It chewed, ever so slowly, evenly, for a tremendously long time before it swallowed. Then it was completely at rest again, not even its tiny eyes moving.
Around the sloths darted clouds of brightly metallic ruby-headed hummingbirds, poking their long, curved beaks into this or that cluster of orange, red, or yellow vine flowers, sipping the heady nectar and scattering pollen in the soft wind when they darted on to the next flower.
The hummingbirds paid no heed to the sloths, nor did the slow animals pay attention to the brilliant, flashing hummers.

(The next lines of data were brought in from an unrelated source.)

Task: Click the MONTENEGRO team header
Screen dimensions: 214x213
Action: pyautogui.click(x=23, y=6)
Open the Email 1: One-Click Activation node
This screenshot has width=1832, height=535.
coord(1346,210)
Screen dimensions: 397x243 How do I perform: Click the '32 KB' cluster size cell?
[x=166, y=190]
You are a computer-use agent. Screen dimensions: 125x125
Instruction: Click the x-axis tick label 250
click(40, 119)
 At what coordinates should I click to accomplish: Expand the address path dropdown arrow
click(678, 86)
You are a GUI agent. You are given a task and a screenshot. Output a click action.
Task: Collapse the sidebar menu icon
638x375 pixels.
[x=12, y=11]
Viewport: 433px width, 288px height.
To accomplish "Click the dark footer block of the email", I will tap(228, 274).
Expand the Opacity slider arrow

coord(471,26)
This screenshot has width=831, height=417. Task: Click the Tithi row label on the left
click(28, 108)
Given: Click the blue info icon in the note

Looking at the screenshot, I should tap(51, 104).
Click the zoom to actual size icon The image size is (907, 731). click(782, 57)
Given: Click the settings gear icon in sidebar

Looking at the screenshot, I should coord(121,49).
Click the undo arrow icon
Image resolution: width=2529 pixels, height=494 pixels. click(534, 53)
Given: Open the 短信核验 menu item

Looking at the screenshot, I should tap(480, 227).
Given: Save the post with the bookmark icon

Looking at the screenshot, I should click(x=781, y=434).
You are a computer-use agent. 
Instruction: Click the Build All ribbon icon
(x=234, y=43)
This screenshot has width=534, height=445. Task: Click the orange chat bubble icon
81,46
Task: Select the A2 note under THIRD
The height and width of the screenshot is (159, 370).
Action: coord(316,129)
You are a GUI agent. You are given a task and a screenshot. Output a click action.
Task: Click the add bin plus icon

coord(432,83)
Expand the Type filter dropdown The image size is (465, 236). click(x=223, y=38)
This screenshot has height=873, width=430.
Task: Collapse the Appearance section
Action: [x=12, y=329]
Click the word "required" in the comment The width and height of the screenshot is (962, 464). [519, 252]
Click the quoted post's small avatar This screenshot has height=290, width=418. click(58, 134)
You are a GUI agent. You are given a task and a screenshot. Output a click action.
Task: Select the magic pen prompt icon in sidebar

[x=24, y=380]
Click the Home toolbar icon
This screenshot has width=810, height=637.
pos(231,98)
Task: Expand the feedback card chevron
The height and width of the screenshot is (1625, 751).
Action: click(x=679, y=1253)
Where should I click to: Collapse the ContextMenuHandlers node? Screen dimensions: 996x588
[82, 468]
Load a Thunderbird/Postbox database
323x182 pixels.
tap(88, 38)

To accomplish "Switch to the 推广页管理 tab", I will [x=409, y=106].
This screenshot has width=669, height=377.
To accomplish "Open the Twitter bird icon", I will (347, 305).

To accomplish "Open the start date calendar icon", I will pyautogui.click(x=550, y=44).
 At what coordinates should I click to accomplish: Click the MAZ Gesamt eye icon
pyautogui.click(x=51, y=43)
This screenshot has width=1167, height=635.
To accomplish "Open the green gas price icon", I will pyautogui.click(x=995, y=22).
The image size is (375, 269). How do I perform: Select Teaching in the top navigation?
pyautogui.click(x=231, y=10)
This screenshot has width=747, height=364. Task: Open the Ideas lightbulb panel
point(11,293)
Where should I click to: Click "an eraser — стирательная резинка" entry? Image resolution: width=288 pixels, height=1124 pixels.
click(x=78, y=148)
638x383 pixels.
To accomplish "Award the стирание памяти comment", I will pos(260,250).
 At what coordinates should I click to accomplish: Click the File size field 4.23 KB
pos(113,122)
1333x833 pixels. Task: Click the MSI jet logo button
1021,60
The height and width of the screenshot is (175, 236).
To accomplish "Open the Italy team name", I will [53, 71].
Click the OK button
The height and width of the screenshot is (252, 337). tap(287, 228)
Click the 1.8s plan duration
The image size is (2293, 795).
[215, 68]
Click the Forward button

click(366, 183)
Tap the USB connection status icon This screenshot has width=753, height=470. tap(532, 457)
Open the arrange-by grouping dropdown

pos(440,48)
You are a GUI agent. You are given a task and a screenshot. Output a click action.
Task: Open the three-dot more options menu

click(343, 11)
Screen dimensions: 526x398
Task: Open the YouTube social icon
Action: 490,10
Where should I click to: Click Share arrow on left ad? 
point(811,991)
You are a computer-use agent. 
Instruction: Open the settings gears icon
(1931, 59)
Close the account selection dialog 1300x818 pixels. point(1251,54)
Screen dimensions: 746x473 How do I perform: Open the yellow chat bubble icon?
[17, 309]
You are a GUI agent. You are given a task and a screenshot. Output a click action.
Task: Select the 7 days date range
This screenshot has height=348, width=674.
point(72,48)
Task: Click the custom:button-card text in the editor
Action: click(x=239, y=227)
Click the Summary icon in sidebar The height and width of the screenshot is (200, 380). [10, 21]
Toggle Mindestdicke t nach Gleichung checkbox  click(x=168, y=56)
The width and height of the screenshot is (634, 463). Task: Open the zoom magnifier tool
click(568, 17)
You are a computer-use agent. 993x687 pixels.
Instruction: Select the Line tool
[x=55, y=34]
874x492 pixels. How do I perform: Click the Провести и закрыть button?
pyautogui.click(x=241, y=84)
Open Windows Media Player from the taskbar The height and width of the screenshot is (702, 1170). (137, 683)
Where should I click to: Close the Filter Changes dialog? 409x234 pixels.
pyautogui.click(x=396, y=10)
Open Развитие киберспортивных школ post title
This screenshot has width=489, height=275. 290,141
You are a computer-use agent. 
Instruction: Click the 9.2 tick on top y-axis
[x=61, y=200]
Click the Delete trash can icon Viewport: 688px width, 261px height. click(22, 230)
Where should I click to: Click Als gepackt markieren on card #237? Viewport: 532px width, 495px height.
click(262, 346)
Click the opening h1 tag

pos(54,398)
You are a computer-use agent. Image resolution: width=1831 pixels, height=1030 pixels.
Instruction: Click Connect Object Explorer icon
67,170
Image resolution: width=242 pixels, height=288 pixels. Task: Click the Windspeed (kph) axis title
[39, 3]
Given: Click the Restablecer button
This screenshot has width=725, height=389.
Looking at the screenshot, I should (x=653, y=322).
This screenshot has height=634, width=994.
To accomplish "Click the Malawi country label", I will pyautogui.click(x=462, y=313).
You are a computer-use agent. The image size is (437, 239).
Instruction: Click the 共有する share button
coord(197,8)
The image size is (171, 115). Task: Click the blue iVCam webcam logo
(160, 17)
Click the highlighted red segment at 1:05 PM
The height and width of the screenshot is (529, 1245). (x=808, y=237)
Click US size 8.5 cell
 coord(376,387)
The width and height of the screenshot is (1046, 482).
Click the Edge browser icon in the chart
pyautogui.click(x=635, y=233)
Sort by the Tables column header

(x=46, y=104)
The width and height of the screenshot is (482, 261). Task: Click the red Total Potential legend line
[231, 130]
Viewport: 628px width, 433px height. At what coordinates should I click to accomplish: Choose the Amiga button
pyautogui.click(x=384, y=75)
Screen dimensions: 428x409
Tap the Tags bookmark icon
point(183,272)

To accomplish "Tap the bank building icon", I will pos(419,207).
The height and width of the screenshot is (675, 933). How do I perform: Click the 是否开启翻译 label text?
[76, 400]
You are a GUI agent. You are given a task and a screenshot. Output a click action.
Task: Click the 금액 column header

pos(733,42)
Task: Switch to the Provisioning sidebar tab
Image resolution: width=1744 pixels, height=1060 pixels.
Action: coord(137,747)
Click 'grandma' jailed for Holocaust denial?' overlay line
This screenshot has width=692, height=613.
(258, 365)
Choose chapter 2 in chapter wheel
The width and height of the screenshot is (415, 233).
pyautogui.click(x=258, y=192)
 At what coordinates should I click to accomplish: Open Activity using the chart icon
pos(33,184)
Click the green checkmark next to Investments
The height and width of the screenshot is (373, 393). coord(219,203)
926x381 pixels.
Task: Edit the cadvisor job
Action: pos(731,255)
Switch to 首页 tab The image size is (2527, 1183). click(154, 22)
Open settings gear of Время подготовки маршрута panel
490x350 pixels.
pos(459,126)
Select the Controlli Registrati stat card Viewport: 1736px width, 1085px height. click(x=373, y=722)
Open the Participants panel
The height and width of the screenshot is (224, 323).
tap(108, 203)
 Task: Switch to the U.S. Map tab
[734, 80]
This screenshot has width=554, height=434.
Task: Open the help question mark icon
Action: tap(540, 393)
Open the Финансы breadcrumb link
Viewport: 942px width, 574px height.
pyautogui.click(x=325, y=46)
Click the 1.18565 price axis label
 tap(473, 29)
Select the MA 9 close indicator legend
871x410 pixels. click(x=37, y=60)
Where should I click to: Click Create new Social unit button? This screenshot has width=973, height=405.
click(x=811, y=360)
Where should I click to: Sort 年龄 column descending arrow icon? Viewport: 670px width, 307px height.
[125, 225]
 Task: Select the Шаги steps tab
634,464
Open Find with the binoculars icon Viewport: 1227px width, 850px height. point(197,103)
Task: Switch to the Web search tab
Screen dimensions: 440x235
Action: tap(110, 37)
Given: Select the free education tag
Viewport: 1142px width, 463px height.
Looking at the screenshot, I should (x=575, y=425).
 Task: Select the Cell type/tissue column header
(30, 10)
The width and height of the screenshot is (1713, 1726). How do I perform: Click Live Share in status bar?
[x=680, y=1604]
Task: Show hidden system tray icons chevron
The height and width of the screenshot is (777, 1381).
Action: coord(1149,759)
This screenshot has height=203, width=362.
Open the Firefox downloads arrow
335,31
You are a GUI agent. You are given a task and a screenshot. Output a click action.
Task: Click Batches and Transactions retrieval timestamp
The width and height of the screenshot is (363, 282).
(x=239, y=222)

Neither birds nor sloths paid any heed to the monkeys or the Dragons’ fleeting shadows.
Below the flowered and fruited levels dropped long, straight brown or green tree trunks, a hundred feet or more down to the tops of younger growth struggling upward toward the sunlight. Too immature to bear flowers or fruit, they were ignored by the animals and birds in the higher tops.
The hundreds of feet of bare trunks seemed lifeless, yet they were vertical highways to a hundred billion tiny red ants flowing up and down from their nests below to the bromeliads above, which served them as water catchments.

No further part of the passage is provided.